Dataset records →
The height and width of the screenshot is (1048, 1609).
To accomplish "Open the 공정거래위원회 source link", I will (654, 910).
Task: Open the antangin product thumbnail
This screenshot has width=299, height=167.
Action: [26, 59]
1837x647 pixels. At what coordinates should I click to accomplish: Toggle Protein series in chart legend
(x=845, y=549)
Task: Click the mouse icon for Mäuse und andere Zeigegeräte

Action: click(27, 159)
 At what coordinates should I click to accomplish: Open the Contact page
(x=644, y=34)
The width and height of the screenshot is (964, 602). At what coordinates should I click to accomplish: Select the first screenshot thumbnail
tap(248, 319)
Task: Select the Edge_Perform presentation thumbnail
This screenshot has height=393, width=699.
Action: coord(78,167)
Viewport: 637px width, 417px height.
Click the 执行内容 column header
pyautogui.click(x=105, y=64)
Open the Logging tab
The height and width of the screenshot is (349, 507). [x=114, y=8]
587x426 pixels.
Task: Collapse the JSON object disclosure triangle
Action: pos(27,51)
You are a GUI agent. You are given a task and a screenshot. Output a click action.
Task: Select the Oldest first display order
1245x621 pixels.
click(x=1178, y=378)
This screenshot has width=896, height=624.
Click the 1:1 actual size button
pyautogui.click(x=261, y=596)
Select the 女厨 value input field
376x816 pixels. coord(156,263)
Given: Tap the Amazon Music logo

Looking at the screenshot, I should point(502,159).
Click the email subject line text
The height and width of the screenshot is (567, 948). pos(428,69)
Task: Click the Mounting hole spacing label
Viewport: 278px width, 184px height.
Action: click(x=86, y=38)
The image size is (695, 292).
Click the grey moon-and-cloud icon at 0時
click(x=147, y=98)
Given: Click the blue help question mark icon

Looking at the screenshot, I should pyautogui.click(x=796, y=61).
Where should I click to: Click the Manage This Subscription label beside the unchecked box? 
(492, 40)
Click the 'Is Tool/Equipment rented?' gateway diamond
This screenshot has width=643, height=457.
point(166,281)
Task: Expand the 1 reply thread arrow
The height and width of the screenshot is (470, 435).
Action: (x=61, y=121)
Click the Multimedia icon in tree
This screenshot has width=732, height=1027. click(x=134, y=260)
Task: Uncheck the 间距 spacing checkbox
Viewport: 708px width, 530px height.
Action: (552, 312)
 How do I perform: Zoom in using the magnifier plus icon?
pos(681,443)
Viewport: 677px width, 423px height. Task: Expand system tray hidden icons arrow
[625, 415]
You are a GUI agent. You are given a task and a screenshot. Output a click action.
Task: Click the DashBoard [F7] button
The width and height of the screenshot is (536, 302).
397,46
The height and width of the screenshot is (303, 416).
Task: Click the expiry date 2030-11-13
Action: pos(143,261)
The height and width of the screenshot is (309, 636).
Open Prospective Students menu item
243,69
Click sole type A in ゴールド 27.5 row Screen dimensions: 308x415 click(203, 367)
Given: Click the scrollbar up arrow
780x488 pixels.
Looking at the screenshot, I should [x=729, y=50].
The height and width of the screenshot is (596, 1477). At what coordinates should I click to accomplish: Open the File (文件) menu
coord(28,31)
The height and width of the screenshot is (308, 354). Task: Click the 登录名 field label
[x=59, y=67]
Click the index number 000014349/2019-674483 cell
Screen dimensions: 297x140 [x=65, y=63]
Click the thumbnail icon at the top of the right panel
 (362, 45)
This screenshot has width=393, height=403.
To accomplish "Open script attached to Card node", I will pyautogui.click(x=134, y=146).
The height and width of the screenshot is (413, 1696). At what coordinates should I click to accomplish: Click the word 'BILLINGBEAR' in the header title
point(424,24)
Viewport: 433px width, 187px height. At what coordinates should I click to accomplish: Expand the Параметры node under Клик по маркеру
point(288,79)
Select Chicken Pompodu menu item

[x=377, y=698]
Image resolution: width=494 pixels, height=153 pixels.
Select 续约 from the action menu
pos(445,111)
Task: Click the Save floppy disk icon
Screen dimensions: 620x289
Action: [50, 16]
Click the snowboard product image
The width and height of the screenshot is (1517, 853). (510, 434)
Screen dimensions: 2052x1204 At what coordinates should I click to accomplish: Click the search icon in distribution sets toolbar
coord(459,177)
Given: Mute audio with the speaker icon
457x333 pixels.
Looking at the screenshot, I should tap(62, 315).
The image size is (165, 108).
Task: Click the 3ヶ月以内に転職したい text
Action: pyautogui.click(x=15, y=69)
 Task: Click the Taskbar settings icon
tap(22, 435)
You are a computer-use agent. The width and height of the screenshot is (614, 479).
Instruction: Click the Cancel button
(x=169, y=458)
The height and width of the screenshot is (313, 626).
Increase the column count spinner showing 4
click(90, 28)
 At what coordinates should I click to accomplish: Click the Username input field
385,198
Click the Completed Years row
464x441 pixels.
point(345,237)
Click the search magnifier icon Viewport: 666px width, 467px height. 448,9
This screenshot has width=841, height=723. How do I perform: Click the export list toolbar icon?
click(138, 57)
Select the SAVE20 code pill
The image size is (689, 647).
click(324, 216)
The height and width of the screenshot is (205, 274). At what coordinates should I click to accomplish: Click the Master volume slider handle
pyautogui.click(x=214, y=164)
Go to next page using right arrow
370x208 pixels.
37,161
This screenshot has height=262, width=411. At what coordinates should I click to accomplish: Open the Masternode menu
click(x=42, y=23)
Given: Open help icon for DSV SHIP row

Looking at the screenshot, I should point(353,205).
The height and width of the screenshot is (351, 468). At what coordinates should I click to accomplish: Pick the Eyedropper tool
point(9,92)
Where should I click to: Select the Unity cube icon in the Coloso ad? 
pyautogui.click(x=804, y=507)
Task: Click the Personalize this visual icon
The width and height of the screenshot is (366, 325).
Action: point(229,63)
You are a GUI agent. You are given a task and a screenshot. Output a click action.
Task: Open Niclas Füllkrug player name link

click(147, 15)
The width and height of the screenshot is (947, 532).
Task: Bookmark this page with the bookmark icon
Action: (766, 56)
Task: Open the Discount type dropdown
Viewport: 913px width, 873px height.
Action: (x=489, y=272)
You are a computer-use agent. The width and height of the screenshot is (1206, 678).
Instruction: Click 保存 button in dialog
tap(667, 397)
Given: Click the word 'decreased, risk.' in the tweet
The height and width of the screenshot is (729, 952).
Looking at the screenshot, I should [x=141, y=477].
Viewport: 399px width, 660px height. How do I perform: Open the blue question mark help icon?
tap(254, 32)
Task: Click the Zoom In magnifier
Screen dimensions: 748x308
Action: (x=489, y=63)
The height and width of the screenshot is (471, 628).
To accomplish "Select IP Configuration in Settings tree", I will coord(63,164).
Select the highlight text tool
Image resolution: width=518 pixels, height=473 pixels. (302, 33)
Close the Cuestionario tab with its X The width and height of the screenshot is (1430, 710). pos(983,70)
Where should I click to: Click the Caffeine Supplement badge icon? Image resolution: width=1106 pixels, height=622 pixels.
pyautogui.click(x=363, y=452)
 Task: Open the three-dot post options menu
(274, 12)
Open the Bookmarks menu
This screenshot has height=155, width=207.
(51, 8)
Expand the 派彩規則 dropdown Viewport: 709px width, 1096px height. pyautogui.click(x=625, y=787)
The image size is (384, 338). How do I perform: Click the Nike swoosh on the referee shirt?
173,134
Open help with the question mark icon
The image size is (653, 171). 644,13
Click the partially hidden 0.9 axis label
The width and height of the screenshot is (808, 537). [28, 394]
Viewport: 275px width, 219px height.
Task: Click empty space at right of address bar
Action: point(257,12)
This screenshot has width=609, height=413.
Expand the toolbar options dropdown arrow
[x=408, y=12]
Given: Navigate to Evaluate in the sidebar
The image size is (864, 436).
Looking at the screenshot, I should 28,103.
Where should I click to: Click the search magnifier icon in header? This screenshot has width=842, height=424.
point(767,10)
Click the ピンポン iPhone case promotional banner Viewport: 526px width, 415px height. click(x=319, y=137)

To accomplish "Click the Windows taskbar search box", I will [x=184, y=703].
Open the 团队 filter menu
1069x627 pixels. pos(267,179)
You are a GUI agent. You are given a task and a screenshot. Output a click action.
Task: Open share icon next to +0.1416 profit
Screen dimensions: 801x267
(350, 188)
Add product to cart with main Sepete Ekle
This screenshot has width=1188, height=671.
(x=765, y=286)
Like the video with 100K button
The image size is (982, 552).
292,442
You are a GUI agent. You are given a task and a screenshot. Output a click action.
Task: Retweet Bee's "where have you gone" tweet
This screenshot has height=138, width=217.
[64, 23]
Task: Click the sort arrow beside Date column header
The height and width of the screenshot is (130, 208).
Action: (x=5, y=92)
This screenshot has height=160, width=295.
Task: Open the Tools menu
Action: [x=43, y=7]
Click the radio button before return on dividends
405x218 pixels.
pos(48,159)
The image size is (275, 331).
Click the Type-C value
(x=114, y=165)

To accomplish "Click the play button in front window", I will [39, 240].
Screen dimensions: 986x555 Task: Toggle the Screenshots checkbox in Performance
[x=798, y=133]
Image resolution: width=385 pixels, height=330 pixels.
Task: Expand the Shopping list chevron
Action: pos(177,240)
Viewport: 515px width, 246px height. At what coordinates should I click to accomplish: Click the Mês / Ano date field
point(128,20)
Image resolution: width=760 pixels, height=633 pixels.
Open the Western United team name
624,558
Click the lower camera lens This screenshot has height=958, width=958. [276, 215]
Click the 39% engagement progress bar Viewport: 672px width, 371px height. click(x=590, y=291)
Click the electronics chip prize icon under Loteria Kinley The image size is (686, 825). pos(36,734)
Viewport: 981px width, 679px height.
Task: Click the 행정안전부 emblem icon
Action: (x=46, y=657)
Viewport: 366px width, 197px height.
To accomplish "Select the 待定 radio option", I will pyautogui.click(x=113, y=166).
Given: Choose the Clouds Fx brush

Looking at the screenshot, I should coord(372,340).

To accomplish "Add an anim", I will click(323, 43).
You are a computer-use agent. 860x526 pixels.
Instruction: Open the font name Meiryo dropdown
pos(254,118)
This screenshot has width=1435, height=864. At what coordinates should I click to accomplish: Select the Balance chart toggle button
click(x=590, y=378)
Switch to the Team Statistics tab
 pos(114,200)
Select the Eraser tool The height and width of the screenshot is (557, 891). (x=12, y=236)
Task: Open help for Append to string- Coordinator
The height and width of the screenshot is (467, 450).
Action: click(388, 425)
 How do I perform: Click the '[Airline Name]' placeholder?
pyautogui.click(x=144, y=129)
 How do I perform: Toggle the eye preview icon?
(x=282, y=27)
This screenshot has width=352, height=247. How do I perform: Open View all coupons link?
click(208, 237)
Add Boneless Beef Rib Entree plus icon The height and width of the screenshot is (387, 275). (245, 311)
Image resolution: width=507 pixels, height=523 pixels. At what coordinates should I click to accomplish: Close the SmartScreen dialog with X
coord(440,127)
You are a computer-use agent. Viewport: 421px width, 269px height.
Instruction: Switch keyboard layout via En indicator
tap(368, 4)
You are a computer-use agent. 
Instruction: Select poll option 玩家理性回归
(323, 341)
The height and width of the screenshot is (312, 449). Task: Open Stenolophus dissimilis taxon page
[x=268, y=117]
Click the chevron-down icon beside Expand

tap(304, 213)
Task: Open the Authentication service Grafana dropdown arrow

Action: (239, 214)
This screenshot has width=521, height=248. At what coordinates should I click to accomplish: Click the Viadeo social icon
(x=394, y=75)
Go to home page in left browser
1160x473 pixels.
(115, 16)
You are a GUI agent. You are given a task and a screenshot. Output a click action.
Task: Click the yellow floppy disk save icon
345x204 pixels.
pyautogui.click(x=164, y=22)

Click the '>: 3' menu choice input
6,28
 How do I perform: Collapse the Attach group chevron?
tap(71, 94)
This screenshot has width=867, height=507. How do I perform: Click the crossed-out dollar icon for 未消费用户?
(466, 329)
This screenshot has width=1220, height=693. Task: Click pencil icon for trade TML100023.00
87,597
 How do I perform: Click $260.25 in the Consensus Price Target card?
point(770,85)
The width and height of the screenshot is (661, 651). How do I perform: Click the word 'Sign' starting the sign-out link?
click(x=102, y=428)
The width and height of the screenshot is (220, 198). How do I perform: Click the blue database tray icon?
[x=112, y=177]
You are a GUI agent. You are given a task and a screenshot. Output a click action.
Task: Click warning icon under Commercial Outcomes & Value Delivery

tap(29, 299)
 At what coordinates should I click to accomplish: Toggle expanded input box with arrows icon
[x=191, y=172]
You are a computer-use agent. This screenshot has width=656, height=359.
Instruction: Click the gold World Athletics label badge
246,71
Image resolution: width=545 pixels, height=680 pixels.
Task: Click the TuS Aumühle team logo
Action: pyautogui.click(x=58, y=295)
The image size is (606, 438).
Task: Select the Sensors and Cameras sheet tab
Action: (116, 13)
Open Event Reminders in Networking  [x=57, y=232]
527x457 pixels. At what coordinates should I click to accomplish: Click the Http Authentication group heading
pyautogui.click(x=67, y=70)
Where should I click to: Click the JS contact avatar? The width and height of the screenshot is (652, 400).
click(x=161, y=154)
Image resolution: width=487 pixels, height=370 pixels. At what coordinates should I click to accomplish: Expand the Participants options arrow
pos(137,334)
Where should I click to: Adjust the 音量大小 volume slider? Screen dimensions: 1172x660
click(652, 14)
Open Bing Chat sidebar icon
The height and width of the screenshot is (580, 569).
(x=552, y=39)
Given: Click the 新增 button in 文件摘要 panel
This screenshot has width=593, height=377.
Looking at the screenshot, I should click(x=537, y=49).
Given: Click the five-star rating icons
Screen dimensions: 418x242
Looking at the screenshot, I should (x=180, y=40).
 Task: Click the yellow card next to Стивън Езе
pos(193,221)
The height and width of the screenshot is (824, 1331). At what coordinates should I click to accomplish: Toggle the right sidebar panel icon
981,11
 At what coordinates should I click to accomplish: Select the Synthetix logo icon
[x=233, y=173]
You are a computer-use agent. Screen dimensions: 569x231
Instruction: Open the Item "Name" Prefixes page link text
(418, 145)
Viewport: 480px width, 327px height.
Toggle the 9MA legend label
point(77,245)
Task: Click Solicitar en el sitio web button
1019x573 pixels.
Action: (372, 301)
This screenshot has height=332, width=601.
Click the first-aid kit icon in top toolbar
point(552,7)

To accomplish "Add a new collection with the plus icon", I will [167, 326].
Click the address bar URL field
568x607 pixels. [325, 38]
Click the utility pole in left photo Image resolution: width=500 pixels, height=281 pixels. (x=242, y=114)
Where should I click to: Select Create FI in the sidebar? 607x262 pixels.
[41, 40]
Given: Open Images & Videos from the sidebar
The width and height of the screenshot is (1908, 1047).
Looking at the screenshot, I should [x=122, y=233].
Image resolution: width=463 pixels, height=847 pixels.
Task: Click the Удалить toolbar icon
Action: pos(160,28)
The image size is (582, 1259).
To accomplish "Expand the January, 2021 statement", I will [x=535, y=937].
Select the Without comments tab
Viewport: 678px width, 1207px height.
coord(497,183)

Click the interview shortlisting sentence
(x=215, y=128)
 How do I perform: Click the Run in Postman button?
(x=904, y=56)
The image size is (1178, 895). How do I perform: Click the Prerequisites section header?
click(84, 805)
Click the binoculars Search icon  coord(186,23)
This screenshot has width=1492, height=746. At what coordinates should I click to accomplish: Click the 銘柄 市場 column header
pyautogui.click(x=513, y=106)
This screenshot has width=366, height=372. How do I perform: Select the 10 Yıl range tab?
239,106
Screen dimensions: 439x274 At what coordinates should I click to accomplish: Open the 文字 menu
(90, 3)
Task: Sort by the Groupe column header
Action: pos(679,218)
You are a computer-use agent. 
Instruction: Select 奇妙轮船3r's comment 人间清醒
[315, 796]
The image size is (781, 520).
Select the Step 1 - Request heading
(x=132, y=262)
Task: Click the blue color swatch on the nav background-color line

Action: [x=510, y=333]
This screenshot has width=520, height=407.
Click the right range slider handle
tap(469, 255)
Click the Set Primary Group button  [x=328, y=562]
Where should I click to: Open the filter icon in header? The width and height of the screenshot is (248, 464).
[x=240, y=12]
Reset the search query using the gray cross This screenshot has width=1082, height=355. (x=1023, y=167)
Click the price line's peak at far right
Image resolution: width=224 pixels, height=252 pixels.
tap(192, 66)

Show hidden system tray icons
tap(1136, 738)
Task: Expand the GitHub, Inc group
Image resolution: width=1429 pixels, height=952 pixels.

Work instructions → Quote, without alteration, the final stretch of the entries: the line with "Screen dimensions: 439x274" onward to the last line.

Answer →
Screen dimensions: 439x274 At what coordinates should I click to accomplish: Open the 文字 menu
(90, 3)
Task: Sort by the Groupe column header
Action: pos(679,218)
You are a computer-use agent. 
Instruction: Select 奇妙轮船3r's comment 人间清醒
[315, 796]
The image size is (781, 520).
Select the Step 1 - Request heading
(x=132, y=262)
Task: Click the blue color swatch on the nav background-color line

Action: [x=510, y=333]
This screenshot has width=520, height=407.
Click the right range slider handle
tap(469, 255)
Click the Set Primary Group button  [x=328, y=562]
Where should I click to: Open the filter icon in header? The width and height of the screenshot is (248, 464).
[x=240, y=12]
Reset the search query using the gray cross This screenshot has width=1082, height=355. (x=1023, y=167)
Click the price line's peak at far right
Image resolution: width=224 pixels, height=252 pixels.
tap(192, 66)

Show hidden system tray icons
tap(1136, 738)
Task: Expand the GitHub, Inc group
Image resolution: width=1429 pixels, height=952 pixels.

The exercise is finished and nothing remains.